Hacking Couple of Questions

[IwearHelmet4Bed]

Excuse my ignorance, I’m not too clued up with things like this.
How do people start learning to exploit kernels on PS4. I know it’s not just a case of hooking a PS4 up to a computer, id imagine you’d have to do soldering etc to dump stuff off the PS4, FW etc.. so once you have things ready available, how do they actually find the kernel exploits?
Also another question, how are games signed by Sony? What makes a downloaded dumped game transferred to a system not work, is what I’m asking. Some sort of keys I take it?
Like I say I’m a total noob with things like this, any info would be greatly appreciated.

 

[MostlyUnharmful]

I know it’s not just a case of hooking a PS4 up to a computer, id imagine you’d have to do soldering etc to dump stuff off the PS4, FW etc.. so once you have things ready available, how do they actually find the kernel exploits?

If you are starting from zero, you need a way to dump the "clear" firmware ("clear" as not encrypted) and that you can't do it desoldering the EEPROM and placing it on a reader. Fail0verflow a couple of years ago explained how they tapped the PCI Express bus to dump the FreeBSD kernel and the OS libraries (WebKit & Co.).

Today, with FW 5.05 and HEN+Mira finding and testing an exploit should be quite comfortable, as you could should have a debugger working via TCP/IP (to be honest I haven't verified, but that's what I recalled of one of the of the project's goal).

How to find an exploit? You need to get comfortable with the HW architecture you are targeting (in this case the APU is based on an AMD 8 core x86 CPU plus an integrated GPU based on the Radeon 7850), the C language and the architecture's Assembly. Then you need to find a defect that could be exploited to gain execution or increase privileges.

If you want to learn you can start from the basics, I think one of the first article/paper I read was "Smashing the stack for fun and profit" article on one of the early issues of the Phrack Zine, even if today exploiting buffer overflows directly it's quite rare if not impossible (awareness, mitigation techniques like ASLR, NX protection, stack canaries, better tools) but one should start somewhere...

 

[IwearHelmet4Bed]

If you are starting from zero, you need a way to dump the "clear" firmware ("clear" as not encrypted) and that you can't do it desoldering the EEPROM and placing it on a reader. Fail0verflow a couple of years ago explained how they tapped the PCI Express bus to dump the FreeBSD kernel and the OS libraries (WebKit & Co.).

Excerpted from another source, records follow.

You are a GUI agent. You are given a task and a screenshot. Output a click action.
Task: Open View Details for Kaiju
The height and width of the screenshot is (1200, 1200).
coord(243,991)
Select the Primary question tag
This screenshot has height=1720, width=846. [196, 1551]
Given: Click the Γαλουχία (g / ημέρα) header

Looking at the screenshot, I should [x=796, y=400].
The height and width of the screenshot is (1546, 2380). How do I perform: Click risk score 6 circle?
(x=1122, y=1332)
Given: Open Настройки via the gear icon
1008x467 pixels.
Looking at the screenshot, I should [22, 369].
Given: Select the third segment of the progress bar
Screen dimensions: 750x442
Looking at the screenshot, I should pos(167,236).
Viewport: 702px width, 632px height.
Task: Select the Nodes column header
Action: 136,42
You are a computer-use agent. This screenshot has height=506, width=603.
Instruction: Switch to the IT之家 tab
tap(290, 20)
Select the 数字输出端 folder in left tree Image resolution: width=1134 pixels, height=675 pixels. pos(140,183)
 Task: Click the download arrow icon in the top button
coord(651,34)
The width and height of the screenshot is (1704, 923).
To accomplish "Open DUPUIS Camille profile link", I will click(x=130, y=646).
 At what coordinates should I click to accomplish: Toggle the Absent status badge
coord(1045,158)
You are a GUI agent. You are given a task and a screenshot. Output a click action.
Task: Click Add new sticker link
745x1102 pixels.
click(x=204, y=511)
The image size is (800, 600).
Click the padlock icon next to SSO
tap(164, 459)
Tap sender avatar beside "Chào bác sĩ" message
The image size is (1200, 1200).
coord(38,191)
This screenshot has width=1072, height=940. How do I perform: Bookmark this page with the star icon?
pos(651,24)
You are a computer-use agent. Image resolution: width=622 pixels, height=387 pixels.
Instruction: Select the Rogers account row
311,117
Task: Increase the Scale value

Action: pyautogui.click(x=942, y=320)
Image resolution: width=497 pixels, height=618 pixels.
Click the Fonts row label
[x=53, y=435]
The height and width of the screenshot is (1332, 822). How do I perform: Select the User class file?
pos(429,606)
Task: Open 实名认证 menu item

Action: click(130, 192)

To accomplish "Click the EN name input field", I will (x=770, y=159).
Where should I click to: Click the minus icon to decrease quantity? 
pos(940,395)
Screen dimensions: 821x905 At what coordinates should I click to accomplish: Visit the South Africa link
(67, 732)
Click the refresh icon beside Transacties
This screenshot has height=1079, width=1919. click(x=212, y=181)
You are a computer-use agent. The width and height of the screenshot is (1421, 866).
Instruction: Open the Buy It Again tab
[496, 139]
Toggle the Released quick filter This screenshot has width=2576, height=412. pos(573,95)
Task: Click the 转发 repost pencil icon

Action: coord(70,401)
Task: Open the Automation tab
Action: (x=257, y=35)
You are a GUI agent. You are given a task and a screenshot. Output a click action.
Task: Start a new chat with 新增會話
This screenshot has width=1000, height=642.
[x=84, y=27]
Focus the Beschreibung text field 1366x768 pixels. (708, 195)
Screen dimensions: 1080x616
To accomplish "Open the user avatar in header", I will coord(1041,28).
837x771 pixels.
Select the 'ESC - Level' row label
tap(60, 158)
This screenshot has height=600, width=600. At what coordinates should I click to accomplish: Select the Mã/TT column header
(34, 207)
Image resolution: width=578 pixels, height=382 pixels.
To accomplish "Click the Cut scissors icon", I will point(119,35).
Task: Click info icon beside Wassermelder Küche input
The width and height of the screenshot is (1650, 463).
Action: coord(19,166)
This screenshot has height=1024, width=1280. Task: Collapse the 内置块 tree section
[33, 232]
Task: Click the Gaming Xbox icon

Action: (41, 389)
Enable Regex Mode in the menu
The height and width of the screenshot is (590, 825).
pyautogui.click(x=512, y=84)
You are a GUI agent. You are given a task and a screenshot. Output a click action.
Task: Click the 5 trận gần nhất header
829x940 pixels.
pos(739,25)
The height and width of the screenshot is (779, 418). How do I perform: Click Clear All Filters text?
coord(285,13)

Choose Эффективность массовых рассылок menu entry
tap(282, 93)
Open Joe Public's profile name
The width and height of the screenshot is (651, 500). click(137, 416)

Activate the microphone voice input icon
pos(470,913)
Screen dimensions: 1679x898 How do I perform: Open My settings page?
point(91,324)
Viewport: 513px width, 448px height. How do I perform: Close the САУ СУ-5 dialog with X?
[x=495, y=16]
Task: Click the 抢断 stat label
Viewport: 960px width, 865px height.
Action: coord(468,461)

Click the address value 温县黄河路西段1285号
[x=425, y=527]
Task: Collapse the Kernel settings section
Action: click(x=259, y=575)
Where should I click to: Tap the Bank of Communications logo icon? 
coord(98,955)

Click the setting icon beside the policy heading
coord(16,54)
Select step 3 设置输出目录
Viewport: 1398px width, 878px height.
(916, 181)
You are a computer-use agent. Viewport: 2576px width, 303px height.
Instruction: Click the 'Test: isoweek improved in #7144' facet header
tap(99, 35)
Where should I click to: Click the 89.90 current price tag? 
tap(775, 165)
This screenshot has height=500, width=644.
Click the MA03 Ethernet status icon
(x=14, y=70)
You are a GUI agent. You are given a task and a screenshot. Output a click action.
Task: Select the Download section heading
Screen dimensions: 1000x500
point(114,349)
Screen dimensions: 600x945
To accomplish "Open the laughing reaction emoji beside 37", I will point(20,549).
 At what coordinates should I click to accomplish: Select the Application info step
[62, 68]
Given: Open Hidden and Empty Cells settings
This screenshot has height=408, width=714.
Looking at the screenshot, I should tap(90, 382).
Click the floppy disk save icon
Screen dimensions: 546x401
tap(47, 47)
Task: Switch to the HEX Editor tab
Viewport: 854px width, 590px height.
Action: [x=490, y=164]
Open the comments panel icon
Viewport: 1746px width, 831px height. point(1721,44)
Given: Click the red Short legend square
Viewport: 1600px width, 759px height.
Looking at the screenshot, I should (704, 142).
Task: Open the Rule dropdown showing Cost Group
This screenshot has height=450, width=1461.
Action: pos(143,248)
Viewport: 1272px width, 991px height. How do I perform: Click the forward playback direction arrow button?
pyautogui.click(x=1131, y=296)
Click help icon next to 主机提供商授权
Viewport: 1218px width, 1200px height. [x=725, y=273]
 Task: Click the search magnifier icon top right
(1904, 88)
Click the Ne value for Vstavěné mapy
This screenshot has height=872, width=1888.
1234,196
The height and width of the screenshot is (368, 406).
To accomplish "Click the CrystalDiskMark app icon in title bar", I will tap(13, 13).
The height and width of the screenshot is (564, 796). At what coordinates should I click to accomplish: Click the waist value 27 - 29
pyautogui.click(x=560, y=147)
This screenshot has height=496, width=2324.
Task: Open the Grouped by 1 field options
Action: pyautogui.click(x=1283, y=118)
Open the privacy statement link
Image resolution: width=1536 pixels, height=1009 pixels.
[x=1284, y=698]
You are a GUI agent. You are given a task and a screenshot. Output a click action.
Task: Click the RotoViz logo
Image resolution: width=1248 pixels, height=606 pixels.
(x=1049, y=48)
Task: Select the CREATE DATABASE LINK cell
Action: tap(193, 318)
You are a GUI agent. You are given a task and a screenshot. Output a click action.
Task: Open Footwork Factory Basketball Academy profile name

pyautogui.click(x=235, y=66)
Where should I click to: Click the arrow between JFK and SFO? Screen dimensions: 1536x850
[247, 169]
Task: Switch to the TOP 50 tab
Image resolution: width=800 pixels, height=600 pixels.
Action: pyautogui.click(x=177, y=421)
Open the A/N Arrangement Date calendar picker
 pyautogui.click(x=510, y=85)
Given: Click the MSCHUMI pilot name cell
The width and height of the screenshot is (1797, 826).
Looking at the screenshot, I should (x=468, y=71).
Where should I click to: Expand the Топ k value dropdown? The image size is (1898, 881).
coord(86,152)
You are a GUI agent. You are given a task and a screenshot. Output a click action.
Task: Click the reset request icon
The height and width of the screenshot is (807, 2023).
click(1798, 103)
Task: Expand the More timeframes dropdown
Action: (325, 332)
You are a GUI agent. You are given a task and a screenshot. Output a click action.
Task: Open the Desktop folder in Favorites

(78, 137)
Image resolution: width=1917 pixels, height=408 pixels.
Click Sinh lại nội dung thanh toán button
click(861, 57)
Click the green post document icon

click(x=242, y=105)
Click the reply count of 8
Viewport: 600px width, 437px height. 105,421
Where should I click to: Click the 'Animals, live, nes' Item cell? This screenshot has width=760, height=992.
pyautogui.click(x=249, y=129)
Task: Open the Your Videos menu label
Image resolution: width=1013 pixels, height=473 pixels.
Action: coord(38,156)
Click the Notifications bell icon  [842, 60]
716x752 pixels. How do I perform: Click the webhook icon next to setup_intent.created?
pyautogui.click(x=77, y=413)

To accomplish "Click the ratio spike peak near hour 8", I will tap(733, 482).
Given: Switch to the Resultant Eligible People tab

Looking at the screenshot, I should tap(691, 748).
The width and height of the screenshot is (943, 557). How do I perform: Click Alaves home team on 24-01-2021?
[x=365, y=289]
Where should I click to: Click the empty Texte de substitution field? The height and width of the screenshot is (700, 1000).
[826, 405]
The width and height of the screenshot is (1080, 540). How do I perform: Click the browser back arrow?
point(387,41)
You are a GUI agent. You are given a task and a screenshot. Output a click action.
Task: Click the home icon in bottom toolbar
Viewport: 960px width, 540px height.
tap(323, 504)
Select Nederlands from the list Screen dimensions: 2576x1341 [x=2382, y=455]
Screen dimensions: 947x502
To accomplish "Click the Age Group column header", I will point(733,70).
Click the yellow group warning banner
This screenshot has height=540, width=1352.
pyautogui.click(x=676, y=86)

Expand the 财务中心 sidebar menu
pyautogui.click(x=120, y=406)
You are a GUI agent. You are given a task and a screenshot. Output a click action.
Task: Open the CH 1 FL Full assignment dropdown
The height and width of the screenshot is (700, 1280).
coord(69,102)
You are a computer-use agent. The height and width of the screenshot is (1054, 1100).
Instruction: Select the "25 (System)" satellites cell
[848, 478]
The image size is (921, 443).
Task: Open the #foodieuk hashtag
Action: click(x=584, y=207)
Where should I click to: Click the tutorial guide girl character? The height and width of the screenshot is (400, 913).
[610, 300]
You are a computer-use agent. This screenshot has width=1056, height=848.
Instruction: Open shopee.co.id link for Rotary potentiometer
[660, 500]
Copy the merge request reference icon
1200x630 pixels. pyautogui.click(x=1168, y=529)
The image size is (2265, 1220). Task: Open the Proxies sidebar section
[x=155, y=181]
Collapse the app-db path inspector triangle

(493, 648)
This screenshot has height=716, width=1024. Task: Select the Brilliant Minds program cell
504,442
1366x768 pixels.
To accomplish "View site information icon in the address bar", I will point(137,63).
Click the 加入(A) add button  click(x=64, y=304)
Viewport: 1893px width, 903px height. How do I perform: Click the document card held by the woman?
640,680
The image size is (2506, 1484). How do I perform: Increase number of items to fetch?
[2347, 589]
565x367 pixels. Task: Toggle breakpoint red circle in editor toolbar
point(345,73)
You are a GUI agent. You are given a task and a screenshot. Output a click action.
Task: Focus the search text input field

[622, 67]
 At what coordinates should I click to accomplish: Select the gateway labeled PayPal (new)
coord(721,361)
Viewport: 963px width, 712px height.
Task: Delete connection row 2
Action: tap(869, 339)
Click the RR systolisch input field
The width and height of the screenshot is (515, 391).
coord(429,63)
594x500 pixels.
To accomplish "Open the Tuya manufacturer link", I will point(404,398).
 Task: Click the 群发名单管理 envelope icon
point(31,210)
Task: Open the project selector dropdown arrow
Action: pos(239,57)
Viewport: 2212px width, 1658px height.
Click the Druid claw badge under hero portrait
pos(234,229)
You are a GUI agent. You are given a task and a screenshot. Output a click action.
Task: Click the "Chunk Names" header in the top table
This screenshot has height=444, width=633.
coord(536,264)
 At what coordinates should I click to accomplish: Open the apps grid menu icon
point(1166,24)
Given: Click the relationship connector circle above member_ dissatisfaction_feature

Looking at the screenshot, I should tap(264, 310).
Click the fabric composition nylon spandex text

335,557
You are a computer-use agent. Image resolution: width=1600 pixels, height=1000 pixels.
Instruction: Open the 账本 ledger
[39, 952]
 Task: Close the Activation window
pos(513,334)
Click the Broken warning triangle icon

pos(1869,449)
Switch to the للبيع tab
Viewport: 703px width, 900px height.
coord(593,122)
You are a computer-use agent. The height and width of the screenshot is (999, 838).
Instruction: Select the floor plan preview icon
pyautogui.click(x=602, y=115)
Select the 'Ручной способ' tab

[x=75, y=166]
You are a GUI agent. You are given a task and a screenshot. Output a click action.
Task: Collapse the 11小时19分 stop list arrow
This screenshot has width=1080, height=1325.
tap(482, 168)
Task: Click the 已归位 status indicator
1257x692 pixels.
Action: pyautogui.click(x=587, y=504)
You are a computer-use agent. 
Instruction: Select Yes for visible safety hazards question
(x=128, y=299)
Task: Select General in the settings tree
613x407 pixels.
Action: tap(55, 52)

Today, with FW 5.05 and HEN+Mira finding and testing an exploit should be quite comfortable, as you could have a debugger working via TCP/IP (to be honest I haven't verified, but that's what I recalled of one of the of the project's goal).

How to find an exploit? You need to get comfortable with the HW architecture you are targeting (in this case the APU is based on an AMD 8 core x86 CPU plus an integrated GPU based on the Radeon 7850), the C language and the architecture's Assembly. Then you need to find a defect that could be exploited to gain execution or increase privileges.

If you want to learn you can start from the basics, I think one of the first article/paper I read was "Smashing the stack for fun and profit" article on one of the early issues of the Phrack Zine, even if today exploiting buffer overflows directly it's quite rare if not impossible (awareness, mitigation techniques like ASLR, NX protection, stack canaries, better tools) but one should start somewhere...

Thank you very much for taking the time to explain things, appreciate it greatly.